Six villes américaines se rapprochent pour créer des îlots de connectivité très haut-débit. L'un des buts est de susciter la création d'applications innovantes. Un constat pas forcément valable en France.

Les Etats-Unis expérimentent actuellement à travers le pays l'installation d'îlots de connectivité très haut-débit dans les villes de Cleveland, Chattanooga, Lafayette, Philadelphie, Salt Lake City et Washington grâce à la fibre optique. Le gouvernement souhaite à présent relier progressivement ces zones entre elles, au sein d'un gigantesque réseau appelé US Ignite, proposant des débits en upload et download allant jusqu'à 1 Go par seconde.
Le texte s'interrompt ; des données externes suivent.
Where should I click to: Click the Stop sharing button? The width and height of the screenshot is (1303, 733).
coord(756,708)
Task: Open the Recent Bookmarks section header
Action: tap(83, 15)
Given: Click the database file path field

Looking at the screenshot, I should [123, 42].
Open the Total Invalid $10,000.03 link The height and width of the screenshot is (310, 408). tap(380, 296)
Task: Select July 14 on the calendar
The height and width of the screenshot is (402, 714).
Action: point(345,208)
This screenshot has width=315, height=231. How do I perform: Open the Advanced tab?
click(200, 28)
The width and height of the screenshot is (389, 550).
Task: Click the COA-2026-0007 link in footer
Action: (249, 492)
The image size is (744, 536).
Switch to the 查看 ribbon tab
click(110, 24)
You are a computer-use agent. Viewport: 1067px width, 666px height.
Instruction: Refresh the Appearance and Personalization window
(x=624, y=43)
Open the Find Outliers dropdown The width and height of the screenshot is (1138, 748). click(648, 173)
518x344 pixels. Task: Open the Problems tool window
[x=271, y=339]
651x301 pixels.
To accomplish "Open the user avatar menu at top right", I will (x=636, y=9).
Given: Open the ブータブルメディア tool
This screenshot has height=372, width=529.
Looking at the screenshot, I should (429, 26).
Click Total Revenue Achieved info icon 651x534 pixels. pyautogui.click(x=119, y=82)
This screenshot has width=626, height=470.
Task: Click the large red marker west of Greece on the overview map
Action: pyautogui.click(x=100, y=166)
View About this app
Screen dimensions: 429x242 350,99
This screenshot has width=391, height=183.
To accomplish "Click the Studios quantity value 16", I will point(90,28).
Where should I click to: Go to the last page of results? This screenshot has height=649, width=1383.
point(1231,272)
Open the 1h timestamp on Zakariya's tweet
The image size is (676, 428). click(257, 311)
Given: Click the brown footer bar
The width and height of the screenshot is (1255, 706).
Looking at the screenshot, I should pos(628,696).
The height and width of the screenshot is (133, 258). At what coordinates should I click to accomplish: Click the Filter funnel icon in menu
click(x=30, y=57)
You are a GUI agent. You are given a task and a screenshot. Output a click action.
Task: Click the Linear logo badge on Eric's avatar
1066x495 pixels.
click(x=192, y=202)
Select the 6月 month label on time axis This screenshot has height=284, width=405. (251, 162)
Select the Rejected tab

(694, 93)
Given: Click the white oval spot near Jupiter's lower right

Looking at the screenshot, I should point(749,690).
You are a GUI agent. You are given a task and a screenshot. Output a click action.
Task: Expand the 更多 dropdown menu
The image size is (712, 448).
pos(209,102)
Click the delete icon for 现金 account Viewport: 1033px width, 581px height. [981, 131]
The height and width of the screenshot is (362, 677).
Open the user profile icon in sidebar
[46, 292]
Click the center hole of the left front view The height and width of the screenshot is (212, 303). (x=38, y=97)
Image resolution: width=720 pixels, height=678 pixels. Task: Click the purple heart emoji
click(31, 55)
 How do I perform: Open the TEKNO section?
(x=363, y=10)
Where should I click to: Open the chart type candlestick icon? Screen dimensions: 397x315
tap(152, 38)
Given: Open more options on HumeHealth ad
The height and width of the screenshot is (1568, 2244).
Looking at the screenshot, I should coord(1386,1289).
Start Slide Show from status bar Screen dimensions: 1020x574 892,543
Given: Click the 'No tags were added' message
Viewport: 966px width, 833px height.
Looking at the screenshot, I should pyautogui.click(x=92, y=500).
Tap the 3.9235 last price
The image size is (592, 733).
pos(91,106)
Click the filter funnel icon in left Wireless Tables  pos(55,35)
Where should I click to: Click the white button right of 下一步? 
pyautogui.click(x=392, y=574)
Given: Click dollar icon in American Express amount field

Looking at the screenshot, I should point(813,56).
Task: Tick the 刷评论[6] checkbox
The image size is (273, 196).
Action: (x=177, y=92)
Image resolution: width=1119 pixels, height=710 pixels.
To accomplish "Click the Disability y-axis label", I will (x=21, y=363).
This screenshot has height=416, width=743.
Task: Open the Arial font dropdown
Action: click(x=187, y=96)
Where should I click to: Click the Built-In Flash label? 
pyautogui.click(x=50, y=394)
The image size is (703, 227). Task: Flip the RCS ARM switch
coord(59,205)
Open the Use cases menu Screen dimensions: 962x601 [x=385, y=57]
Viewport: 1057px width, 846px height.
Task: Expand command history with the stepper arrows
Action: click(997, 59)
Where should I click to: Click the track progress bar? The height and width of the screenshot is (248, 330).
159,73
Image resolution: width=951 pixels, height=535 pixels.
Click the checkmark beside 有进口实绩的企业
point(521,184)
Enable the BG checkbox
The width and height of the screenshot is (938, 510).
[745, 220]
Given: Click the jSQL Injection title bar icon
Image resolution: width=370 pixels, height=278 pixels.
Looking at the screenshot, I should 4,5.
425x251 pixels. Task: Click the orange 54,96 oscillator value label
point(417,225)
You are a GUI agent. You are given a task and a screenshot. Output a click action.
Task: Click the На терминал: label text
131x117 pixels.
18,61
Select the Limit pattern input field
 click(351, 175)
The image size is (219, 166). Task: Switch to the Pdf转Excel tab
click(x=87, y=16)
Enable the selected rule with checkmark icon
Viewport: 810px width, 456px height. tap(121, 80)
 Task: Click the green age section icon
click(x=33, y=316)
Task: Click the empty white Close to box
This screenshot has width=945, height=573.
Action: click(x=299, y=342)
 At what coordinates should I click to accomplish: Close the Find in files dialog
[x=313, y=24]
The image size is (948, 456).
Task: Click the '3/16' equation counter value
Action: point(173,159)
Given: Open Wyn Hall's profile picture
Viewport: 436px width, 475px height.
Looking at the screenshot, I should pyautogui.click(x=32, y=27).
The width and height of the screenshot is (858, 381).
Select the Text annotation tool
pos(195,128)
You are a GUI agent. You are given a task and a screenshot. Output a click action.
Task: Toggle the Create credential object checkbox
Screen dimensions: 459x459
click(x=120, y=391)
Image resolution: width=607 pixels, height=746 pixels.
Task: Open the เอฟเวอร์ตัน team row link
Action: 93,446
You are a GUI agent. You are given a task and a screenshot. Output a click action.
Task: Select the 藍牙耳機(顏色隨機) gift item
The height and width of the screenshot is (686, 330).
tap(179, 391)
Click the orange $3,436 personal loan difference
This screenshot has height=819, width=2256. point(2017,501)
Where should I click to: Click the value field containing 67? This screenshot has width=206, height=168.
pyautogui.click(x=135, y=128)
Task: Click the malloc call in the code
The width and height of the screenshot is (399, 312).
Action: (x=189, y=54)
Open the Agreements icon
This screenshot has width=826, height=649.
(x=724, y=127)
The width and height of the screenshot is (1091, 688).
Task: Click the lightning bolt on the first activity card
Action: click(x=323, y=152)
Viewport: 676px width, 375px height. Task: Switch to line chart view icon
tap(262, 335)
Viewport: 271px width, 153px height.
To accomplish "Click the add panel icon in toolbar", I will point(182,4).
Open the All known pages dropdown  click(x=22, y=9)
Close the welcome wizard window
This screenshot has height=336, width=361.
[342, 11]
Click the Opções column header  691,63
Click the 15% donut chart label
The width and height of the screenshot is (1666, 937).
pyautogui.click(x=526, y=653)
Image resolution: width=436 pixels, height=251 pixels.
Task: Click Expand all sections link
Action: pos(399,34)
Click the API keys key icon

Les autorités espèrent ainsi que cela suscitera chez les développeurs l'envie de créer des applications pouvant bénéficier à un nombre croissant de citoyens. Reste à savoir si une telle initiative permettrait, en France par exemple, de faire avancer les projets gouvernementaux d'open data.

Un intérêt pour l'instant limité pour les citoyens

"C'est faisable à l'heure actuelle mais l'intérêt pour les citoyens serait limité. Les usagers réclament des e-services sur les transports et la culture notamment mais localisés, territoriaux, pas à l'échelle nationale", explique à L'Atelier Jean-Marie Bourgogne, chargé de mission Montpellier Numérique. En effet, selon lui, si ce type de mesures permettrait de renforcer les échanges opérationnels entre les villes, la majorité des applications n'ont pas besoin du haut-débit pour fonctionner, à quelques exceptions près : "Ce serait utile pour la recherche par exemple où un gros volume de données transférées est nécessaire. La télémédecine pourrait également en profiter, le transfert d'imageries numériques serait alors possible".

Des financements cumulés plus attractifs

A noter que pour promouvoir la création d'applications utilisant à plein la fibre optique aux Etats-Unis, la Fondation Nationale des Sciences a décidé de récompenser entre 6 et 8 des meilleurs projets, à hauteur de 400 000 dollars chacun. C'est au niveau du financement des applications que la création de grands réseaux pourrait prendre tout son sens : "Si des villes se réunissent et font des concours communs, ce sera beaucoup plus simple de soutenir les bonnes idées. Les entreprises auront beaucoup plus à y gagner puisqu'elles pourront toucher plusieurs marchés différents aux quatre coins du pays.", précise Jean-Marie Bourgogne. Elles pourront également organiser plus facilement des appels d'offres permanents et éviter l'afflux erratique de nouvelles applications.